Task data:
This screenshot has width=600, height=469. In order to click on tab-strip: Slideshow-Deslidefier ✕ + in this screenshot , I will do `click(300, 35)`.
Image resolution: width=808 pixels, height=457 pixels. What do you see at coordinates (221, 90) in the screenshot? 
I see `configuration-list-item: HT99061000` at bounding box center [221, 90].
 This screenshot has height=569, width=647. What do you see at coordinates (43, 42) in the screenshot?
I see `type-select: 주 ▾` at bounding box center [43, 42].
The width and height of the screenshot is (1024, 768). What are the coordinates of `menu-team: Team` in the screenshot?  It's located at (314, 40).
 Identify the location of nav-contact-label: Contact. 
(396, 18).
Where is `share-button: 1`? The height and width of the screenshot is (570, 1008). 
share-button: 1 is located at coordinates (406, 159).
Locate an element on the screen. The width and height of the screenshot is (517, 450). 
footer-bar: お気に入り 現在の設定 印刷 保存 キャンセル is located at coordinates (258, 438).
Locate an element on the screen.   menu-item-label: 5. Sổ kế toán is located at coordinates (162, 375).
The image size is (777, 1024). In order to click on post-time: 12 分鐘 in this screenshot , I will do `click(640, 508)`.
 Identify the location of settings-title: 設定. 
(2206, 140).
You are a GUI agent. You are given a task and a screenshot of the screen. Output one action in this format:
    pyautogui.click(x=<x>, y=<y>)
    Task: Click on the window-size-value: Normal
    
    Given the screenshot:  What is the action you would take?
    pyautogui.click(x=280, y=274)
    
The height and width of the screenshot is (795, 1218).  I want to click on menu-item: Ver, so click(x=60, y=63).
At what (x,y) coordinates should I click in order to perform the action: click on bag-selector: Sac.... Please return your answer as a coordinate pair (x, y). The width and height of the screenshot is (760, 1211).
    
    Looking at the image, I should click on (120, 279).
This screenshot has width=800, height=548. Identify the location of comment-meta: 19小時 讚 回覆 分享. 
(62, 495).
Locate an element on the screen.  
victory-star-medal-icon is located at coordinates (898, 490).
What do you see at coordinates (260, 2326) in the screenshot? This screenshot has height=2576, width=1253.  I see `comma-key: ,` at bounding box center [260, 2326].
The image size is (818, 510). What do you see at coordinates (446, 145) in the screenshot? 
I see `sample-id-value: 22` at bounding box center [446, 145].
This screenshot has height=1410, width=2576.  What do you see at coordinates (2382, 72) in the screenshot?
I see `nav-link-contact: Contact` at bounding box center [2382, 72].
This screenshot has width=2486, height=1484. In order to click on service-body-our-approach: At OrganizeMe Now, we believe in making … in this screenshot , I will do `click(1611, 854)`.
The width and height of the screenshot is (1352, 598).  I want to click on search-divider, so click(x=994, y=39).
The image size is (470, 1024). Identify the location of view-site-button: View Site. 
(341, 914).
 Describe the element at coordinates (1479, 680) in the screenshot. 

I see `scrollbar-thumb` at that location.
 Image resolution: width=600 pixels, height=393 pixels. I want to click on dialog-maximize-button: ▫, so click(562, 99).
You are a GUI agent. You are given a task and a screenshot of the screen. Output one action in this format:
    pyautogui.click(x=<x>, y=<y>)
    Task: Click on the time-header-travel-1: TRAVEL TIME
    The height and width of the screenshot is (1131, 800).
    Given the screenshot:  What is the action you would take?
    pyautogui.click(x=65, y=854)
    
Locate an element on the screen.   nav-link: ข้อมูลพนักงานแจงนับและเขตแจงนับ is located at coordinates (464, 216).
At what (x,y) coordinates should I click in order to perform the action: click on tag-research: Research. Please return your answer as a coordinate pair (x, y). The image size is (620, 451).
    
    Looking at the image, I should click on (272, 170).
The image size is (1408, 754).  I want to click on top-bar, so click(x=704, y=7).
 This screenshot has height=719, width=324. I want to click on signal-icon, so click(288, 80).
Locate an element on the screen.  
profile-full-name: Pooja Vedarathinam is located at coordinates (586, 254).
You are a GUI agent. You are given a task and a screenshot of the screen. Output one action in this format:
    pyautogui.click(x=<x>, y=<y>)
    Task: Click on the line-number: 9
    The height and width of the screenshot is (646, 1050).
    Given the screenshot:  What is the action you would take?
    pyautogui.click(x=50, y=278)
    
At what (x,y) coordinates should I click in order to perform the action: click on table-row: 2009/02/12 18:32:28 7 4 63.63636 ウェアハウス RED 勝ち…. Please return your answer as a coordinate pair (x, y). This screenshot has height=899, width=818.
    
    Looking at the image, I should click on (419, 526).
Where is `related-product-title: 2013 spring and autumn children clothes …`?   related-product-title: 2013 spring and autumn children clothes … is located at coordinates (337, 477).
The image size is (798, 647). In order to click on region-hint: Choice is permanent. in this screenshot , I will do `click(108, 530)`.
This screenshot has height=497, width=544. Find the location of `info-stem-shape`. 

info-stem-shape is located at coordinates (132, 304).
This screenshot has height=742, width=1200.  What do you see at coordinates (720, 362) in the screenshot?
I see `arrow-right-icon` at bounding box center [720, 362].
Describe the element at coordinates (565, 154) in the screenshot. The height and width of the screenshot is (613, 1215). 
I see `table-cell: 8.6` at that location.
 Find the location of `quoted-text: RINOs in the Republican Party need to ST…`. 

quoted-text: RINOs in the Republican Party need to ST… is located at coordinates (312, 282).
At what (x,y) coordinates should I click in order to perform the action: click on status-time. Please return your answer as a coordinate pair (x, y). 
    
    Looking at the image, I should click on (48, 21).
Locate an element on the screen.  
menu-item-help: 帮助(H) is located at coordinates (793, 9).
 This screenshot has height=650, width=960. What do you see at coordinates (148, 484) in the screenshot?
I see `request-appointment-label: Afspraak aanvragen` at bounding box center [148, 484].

Work item:
Copy the lines above verbatim, starting at the line containing "The height and width of the screenshot is (795, 1218)." and ending at the line containing "center [446, 145].".

Your response:
The height and width of the screenshot is (795, 1218).  I want to click on menu-item: Ver, so click(x=60, y=63).
At what (x,y) coordinates should I click in order to perform the action: click on bag-selector: Sac.... Please return your answer as a coordinate pair (x, y). The width and height of the screenshot is (760, 1211).
    
    Looking at the image, I should click on (120, 279).
This screenshot has width=800, height=548. Identify the location of comment-meta: 19小時 讚 回覆 分享. 
(62, 495).
Locate an element on the screen.  
victory-star-medal-icon is located at coordinates (898, 490).
What do you see at coordinates (260, 2326) in the screenshot? This screenshot has height=2576, width=1253.  I see `comma-key: ,` at bounding box center [260, 2326].
The image size is (818, 510). What do you see at coordinates (446, 145) in the screenshot? 
I see `sample-id-value: 22` at bounding box center [446, 145].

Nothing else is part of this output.